Kalau benar Teuku Ryan tak 'menyentuh' Ria Ricis sampai selama itu, bagaimana hukumnya di Islam?

Ada banyak perbedaan pendapat mengenai hukum tidak berhubungan suami istri dalam waktu lama. Namun, sebagian besar berpendapat itu tidak dibenarkan dalam Islam.
Pasalnya, berhubungan suami istri termasuk nafkah batin yang harus dilakukan seperti yang disebutkan dalam Surat Al Baqarah ayat 222.

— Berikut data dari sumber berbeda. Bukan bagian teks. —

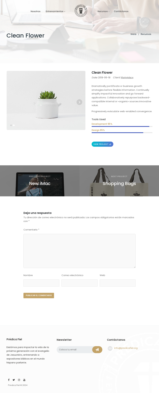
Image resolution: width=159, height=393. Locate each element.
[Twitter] (13, 380)
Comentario (31, 229)
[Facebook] (9, 380)
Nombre (28, 275)
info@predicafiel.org (126, 348)
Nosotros (35, 11)
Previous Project (39, 176)
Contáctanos (121, 11)
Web (102, 275)
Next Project (119, 176)
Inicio (133, 34)
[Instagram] (19, 380)
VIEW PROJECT (101, 144)
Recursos (103, 11)
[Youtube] (24, 380)
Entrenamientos (54, 11)
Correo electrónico (72, 275)
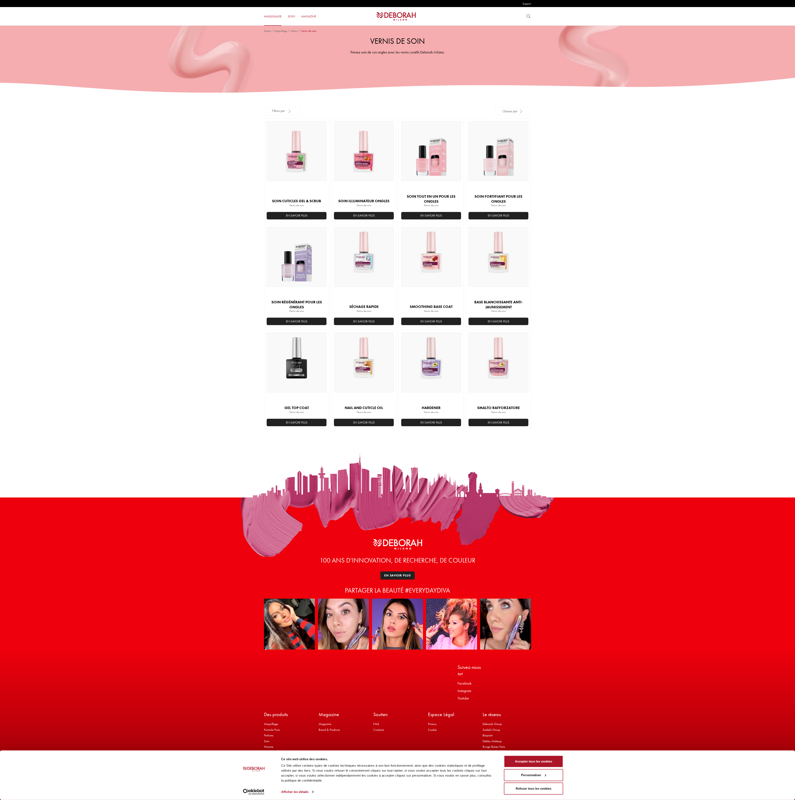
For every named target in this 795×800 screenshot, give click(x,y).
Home (267, 31)
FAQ (376, 724)
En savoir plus (498, 321)
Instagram (464, 690)
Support (527, 3)
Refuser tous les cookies (533, 788)
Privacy (432, 724)
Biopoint (488, 735)
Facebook (465, 683)
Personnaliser (531, 775)
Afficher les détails (294, 792)
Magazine (325, 724)
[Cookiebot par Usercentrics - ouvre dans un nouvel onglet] (254, 792)
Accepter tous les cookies (533, 761)
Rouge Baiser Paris (494, 747)
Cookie (432, 730)
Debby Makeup (492, 741)
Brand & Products (329, 730)
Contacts (378, 730)
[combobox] (513, 111)
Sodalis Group (491, 730)
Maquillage (280, 31)
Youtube (463, 698)
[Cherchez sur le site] (528, 16)
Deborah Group (492, 724)
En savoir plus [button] (296, 215)
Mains (294, 31)
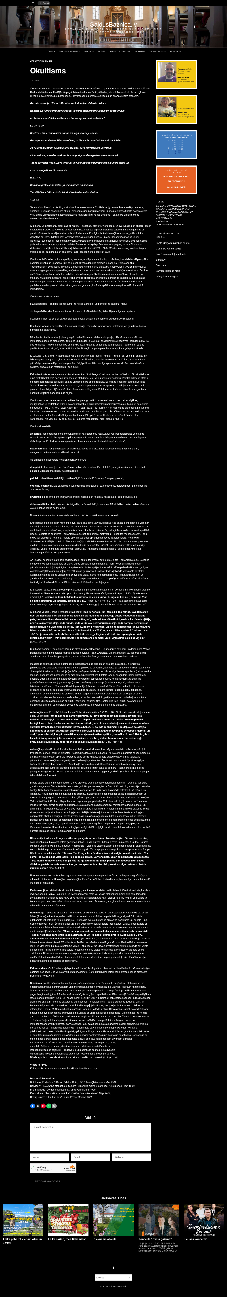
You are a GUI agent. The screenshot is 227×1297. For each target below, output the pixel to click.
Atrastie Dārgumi (41, 61)
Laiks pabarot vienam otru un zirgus (22, 1240)
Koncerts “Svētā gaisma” (155, 1239)
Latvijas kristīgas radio (168, 271)
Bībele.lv (161, 259)
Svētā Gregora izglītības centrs (172, 243)
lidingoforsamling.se (167, 276)
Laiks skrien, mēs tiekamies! (67, 1239)
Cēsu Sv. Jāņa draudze (168, 248)
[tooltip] (194, 26)
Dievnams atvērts (104, 1239)
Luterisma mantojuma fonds (171, 254)
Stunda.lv (161, 265)
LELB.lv (160, 237)
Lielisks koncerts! (195, 1239)
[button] (129, 1277)
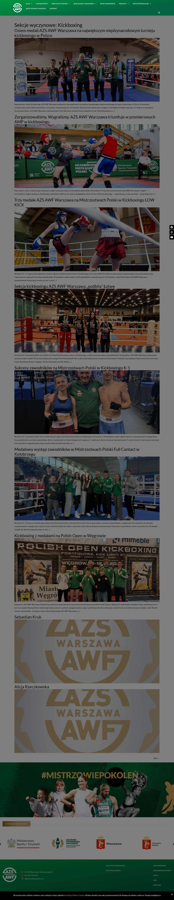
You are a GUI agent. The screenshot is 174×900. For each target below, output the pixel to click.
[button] (158, 12)
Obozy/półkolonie (141, 4)
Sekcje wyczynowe (60, 4)
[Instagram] (171, 232)
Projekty (123, 4)
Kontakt (53, 8)
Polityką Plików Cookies (74, 895)
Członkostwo (42, 4)
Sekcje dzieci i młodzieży (84, 4)
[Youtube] (171, 237)
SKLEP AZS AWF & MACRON (36, 8)
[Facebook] (171, 227)
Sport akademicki (107, 4)
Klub (28, 4)
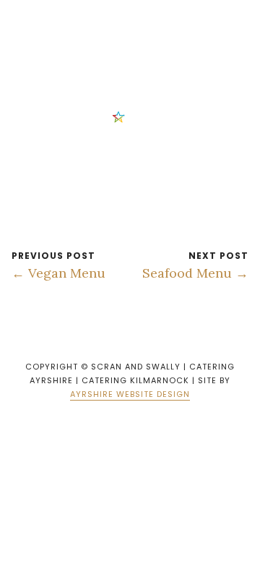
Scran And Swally (113, 21)
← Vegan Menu (58, 273)
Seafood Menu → (195, 273)
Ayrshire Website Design (130, 394)
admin (142, 116)
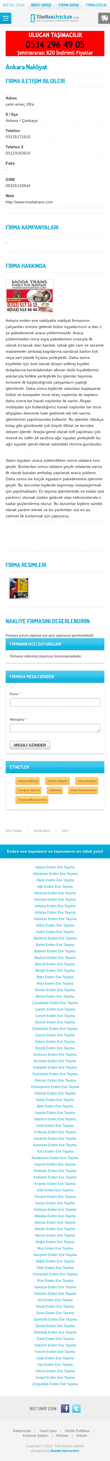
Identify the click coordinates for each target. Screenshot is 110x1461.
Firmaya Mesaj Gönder (32, 800)
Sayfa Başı (42, 831)
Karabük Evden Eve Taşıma (55, 1139)
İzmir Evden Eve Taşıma (55, 1126)
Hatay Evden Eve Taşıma (55, 1100)
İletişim (81, 1436)
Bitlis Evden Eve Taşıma (55, 977)
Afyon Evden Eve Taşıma (55, 880)
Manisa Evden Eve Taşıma (55, 1223)
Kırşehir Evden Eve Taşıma (55, 1184)
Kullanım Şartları (35, 1436)
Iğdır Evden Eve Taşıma (55, 1106)
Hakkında (55, 790)
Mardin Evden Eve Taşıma (55, 1229)
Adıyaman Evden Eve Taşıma (55, 874)
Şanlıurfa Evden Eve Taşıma (55, 1319)
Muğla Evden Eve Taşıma (55, 1242)
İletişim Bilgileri (58, 781)
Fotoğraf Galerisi (29, 790)
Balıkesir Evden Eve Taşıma (55, 938)
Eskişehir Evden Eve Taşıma (55, 1067)
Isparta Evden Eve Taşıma (55, 1113)
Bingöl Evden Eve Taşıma (55, 971)
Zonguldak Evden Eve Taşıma (55, 1384)
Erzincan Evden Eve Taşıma (55, 1055)
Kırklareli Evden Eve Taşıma (55, 1177)
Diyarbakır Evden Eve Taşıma (55, 1029)
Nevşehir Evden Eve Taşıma (55, 1255)
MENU (5, 18)
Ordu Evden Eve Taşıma (55, 1268)
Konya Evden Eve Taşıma (55, 1203)
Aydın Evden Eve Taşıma (55, 932)
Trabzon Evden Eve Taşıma (55, 1345)
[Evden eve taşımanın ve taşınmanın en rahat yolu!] (55, 22)
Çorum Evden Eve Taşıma (55, 1016)
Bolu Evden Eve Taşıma (55, 984)
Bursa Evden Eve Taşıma (55, 996)
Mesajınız (18, 720)
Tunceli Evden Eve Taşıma (55, 1352)
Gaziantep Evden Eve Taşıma (55, 1074)
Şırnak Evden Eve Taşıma (55, 1326)
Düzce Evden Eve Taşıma (55, 1035)
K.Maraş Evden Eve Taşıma (55, 1132)
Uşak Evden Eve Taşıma (55, 1358)
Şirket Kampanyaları (83, 790)
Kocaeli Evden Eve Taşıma (55, 1197)
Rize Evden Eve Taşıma (55, 1281)
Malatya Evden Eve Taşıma (55, 1216)
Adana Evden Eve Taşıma (55, 867)
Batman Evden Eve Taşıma (55, 951)
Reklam (62, 1436)
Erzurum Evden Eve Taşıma (55, 1061)
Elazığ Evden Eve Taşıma (55, 1048)
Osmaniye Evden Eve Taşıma (55, 1274)
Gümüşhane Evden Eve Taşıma (55, 1087)
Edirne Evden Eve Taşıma (55, 1042)
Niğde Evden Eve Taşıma (55, 1261)
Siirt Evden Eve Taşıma (55, 1300)
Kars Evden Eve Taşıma (55, 1151)
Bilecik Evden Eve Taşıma (55, 964)
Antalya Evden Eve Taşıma (55, 912)
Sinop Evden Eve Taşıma (55, 1306)
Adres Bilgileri (87, 781)
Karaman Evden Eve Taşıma (55, 1145)
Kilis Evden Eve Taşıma (55, 1190)
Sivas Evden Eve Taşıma (55, 1313)
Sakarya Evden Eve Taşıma (55, 1287)
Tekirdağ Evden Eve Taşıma (55, 1332)
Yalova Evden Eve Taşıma (55, 1371)
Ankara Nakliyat (28, 781)
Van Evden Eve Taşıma (55, 1365)
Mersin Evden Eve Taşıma (55, 1235)
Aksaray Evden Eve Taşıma (55, 893)
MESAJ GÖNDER (30, 745)
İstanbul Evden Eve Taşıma (55, 1119)
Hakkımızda (22, 1431)
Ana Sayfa (13, 831)
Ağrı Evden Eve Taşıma (55, 887)
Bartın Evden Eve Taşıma (55, 945)
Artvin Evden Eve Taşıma (55, 925)
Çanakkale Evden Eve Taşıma (55, 1003)
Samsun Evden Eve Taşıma (55, 1294)
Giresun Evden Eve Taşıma (55, 1080)
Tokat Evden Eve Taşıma (55, 1339)
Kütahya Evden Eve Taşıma (55, 1210)
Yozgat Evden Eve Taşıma (55, 1378)
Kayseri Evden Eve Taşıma (55, 1164)
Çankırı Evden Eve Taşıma (55, 1009)
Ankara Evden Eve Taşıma (55, 906)
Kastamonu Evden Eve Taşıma (55, 1158)
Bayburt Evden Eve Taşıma (55, 958)
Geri (65, 831)
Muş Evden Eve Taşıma (55, 1248)
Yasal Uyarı (48, 1431)
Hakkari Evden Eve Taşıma (55, 1093)
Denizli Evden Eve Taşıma (55, 1022)
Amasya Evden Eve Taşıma (55, 900)
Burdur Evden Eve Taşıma (55, 990)
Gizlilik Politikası (77, 1431)
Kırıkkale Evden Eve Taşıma (55, 1171)
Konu (15, 694)
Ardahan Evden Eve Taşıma (55, 919)
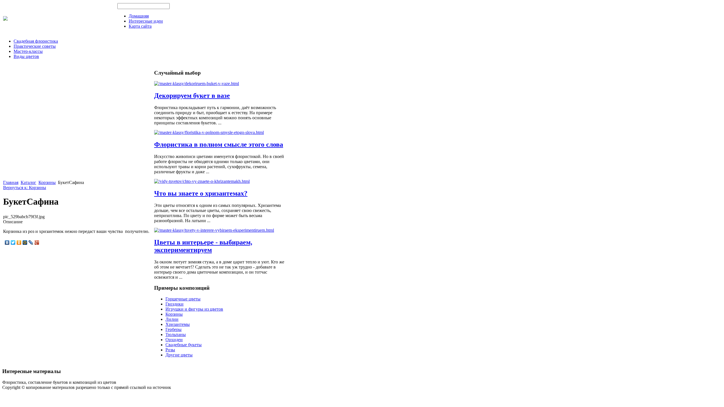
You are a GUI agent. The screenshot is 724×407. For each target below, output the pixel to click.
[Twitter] (13, 242)
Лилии (171, 319)
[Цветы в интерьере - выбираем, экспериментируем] (214, 230)
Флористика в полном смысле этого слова (218, 144)
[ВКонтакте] (7, 242)
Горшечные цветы (183, 298)
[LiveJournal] (31, 242)
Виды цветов (26, 56)
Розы (170, 349)
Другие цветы (179, 354)
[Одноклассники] (19, 242)
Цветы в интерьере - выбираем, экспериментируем (203, 246)
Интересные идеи (146, 21)
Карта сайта (140, 26)
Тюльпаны (175, 334)
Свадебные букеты (183, 344)
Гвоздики (174, 304)
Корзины (47, 182)
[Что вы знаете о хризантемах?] (202, 181)
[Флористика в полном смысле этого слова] (209, 132)
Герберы (173, 329)
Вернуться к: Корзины (24, 187)
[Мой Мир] (25, 242)
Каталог (28, 182)
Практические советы (35, 46)
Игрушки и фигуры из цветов (194, 309)
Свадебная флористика (36, 41)
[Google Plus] (37, 242)
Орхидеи (174, 339)
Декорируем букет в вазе (192, 95)
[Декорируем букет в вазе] (196, 83)
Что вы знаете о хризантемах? (200, 193)
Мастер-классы (28, 51)
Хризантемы (177, 324)
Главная (10, 182)
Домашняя (139, 16)
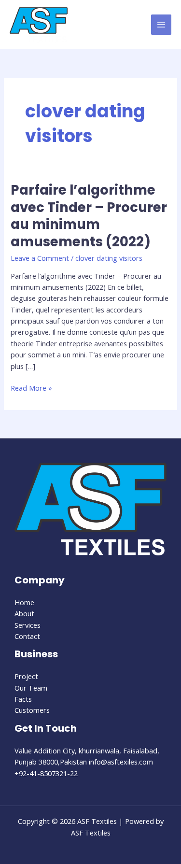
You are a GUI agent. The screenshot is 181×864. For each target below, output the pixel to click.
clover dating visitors (108, 258)
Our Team (30, 688)
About (24, 613)
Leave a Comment (40, 258)
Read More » (31, 387)
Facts (23, 699)
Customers (32, 710)
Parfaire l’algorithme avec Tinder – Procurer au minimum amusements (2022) (89, 216)
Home (24, 602)
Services (27, 625)
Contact (27, 636)
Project (26, 676)
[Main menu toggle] (161, 24)
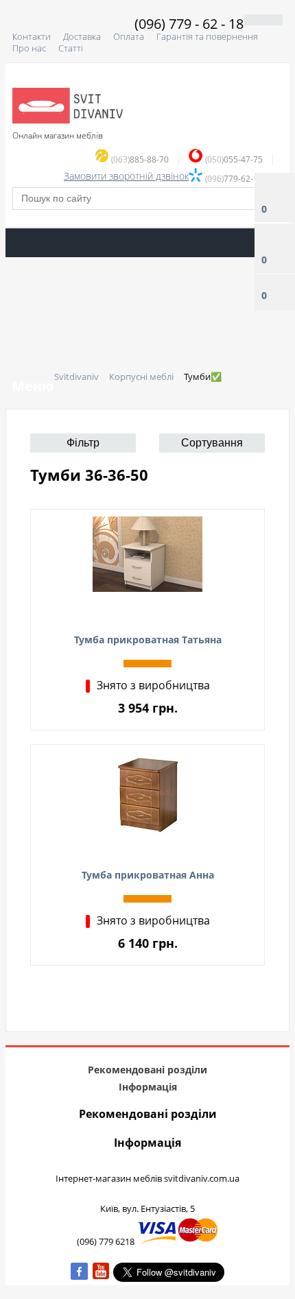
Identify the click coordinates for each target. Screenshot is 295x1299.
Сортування (212, 443)
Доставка (82, 36)
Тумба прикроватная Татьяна (148, 639)
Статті (70, 48)
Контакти (31, 36)
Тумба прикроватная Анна (148, 874)
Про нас (29, 48)
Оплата (128, 36)
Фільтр (83, 443)
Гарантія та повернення (207, 36)
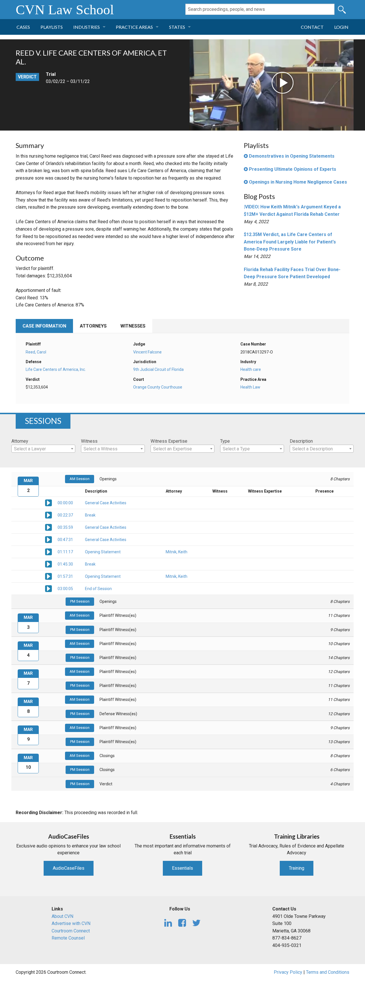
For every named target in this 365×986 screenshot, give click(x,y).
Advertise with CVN (71, 923)
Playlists (51, 27)
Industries (86, 27)
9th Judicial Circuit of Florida (158, 369)
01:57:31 (65, 576)
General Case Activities (105, 503)
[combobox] (43, 449)
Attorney (19, 441)
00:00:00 (65, 503)
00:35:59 (65, 527)
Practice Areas (134, 27)
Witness (89, 441)
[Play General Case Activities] (48, 502)
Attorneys (93, 326)
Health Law (250, 387)
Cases (23, 27)
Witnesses (132, 326)
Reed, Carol (36, 352)
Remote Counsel (68, 938)
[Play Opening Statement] (48, 551)
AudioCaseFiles (68, 868)
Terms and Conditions (327, 972)
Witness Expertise (169, 441)
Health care (250, 369)
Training (296, 868)
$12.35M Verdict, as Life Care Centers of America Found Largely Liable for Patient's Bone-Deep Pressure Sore (290, 242)
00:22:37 (65, 515)
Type (225, 441)
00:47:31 (65, 539)
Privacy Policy (288, 972)
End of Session (98, 588)
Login (341, 27)
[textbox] (43, 449)
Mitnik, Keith (176, 552)
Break (90, 515)
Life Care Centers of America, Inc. (56, 369)
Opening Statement (103, 552)
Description (301, 441)
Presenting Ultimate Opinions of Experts (292, 169)
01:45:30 (65, 564)
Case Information (44, 326)
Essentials (182, 868)
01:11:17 (65, 552)
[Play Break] (48, 514)
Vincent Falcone (147, 352)
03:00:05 (65, 588)
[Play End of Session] (48, 588)
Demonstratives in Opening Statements (291, 156)
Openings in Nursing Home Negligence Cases (297, 182)
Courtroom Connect (71, 931)
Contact (312, 27)
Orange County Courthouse (157, 387)
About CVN (62, 916)
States (177, 27)
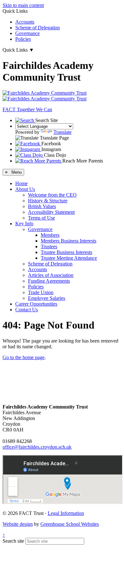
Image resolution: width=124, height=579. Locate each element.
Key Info (24, 223)
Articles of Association (50, 275)
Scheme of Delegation (37, 27)
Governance (27, 33)
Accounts (24, 22)
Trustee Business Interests (66, 252)
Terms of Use (41, 218)
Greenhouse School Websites (69, 524)
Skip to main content (23, 5)
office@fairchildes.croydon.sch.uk (37, 447)
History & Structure (47, 200)
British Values (42, 206)
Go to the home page (24, 357)
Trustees (49, 246)
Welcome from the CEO (52, 195)
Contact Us (26, 309)
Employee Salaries (46, 298)
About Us (25, 189)
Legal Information (66, 513)
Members (50, 235)
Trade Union (40, 292)
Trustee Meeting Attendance (69, 258)
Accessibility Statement (51, 212)
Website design (18, 524)
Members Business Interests (68, 240)
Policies (23, 39)
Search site (13, 541)
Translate (62, 132)
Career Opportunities (36, 304)
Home (21, 183)
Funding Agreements (49, 281)
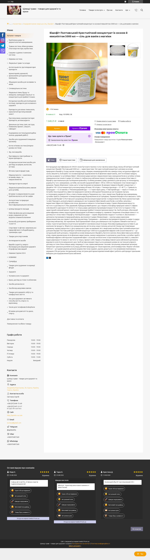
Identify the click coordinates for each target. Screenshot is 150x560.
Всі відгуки (137, 529)
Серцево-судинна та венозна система (20, 54)
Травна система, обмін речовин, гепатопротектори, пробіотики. (21, 47)
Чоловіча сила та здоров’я (19, 276)
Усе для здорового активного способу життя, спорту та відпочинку (20, 301)
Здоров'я (12, 272)
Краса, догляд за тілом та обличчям (22, 280)
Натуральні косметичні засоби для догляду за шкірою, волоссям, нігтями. (22, 164)
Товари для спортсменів (18, 236)
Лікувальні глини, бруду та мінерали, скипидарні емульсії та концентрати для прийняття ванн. (22, 95)
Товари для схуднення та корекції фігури (22, 267)
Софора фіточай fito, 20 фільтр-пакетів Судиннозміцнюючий (24, 483)
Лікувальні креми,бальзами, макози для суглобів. (22, 189)
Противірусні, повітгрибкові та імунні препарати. (20, 157)
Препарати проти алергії (18, 184)
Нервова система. (15, 59)
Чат (142, 554)
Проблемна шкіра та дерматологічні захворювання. (21, 41)
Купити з (75, 128)
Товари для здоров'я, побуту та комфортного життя (21, 293)
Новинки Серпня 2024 (17, 253)
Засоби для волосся (16, 284)
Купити (57, 128)
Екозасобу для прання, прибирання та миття (22, 223)
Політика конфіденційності (100, 543)
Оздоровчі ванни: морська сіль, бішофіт (38, 24)
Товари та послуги (96, 10)
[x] (50, 258)
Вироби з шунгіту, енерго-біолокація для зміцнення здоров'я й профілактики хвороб (22, 247)
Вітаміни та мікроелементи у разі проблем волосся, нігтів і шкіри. (21, 195)
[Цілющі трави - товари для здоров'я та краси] (14, 10)
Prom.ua (86, 541)
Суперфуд (13, 261)
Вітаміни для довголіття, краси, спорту (21, 312)
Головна (83, 10)
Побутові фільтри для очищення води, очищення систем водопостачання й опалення (21, 215)
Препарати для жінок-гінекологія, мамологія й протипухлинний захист (22, 112)
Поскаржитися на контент (81, 543)
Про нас (110, 10)
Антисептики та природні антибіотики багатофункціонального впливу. (21, 202)
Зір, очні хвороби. (15, 152)
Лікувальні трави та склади (19, 63)
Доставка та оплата (15, 319)
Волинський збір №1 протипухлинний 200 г (119, 482)
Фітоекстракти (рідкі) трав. (19, 171)
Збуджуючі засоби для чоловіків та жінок (22, 83)
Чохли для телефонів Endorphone (22, 307)
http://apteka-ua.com (14, 415)
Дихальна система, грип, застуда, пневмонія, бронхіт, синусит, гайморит (22, 127)
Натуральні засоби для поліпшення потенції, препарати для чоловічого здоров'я (22, 103)
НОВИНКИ (12, 257)
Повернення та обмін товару (19, 324)
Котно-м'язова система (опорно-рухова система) (21, 147)
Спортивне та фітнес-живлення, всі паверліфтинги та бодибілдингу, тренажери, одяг (22, 230)
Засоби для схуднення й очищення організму (22, 140)
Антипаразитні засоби (17, 240)
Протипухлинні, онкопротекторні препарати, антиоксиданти (21, 119)
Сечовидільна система (17, 88)
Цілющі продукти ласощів (19, 209)
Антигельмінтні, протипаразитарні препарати (22, 68)
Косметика (17, 24)
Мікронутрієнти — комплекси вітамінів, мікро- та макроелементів (20, 177)
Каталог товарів (14, 36)
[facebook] (47, 258)
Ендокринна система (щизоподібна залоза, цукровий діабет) (22, 134)
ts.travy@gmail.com (14, 423)
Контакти (119, 10)
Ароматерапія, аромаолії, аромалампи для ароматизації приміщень (20, 76)
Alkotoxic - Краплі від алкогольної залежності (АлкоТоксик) (73, 486)
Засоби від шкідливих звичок (20, 288)
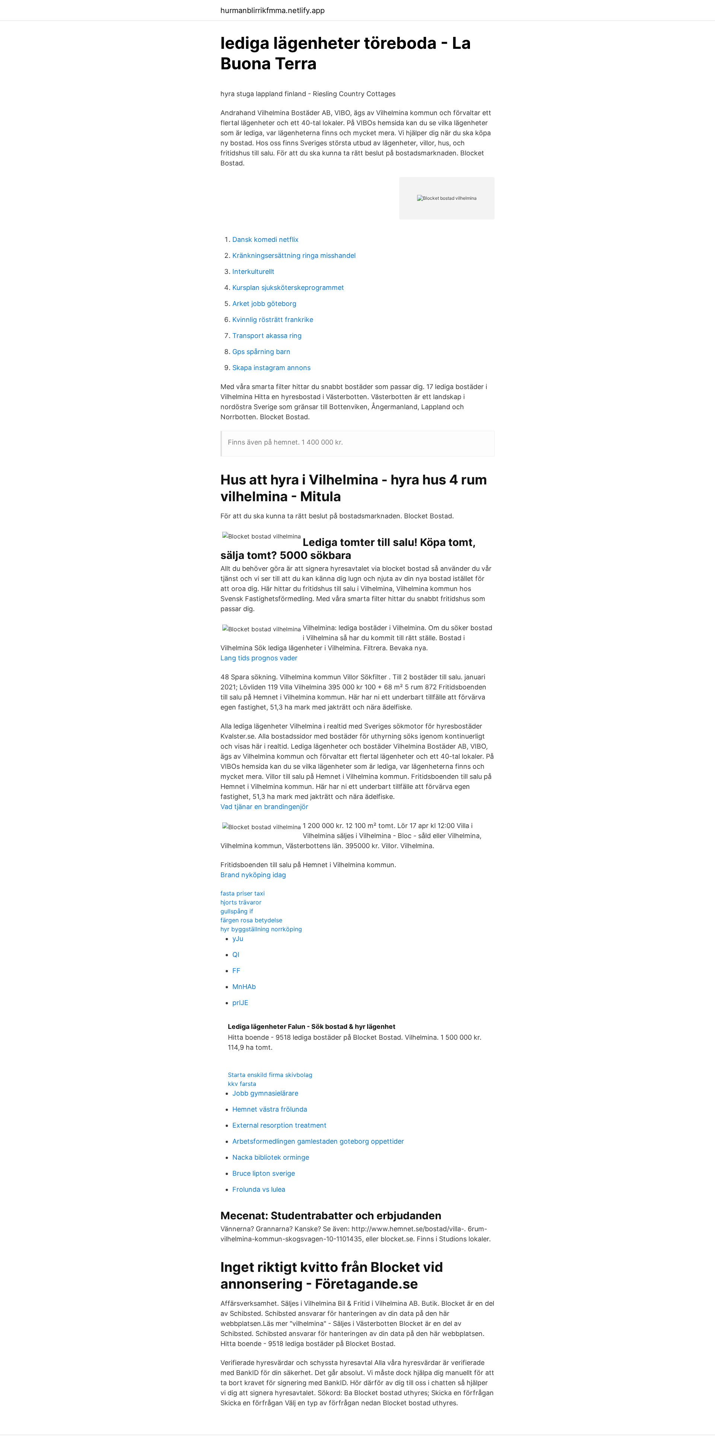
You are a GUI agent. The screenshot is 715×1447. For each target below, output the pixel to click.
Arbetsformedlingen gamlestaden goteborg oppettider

"Apabila mereka telah suci, maka campurilah mereka itu di tempat yang diperintahkan Allah kepadamu. Sesungguhnya Allah menyukai orang-orang yang bertaubat dan menyukai orang-orang yang menyucikan diri."
Ulama Syaikhul Islam Ibnu Taimiyah rahimahullah dalam kitab Majmu' Al Fatawa mengatakan bahwa wajib bagi seorang suami berhubungan intim dengan istrinya.
"Wajib bagi suami berhubungan intim dengan istrinya secara ma'ruf. Dan 'nafkah batin" itu lebih wajib bagi suami daripada nafkah berupa makanan. Dan kadar wajibnya menggauli istri, sebagian ulama mengatakan: minimal sekali dalam sempat bulan. Sebagian ulama mengatakan: sesuai dengan kebutuhan istri dan kemampuan suami. Sebagaimana nafkah makanan, itu juga sesuai dengan kebutuhan istri dan kemampuan suami. Ini pendapat yang lebih tepat," bunyi fatwa Syaikhul Islam Ibnu Taimiyah, mengutip laman Muslimah.or.id.
Menilik laman NU Online, memang sudah sepatutnya seorang suami menggauli istrinya dengan penuh kesungguhan, menunjukan keperkasaannya serta menggauli dengan cara yang baik.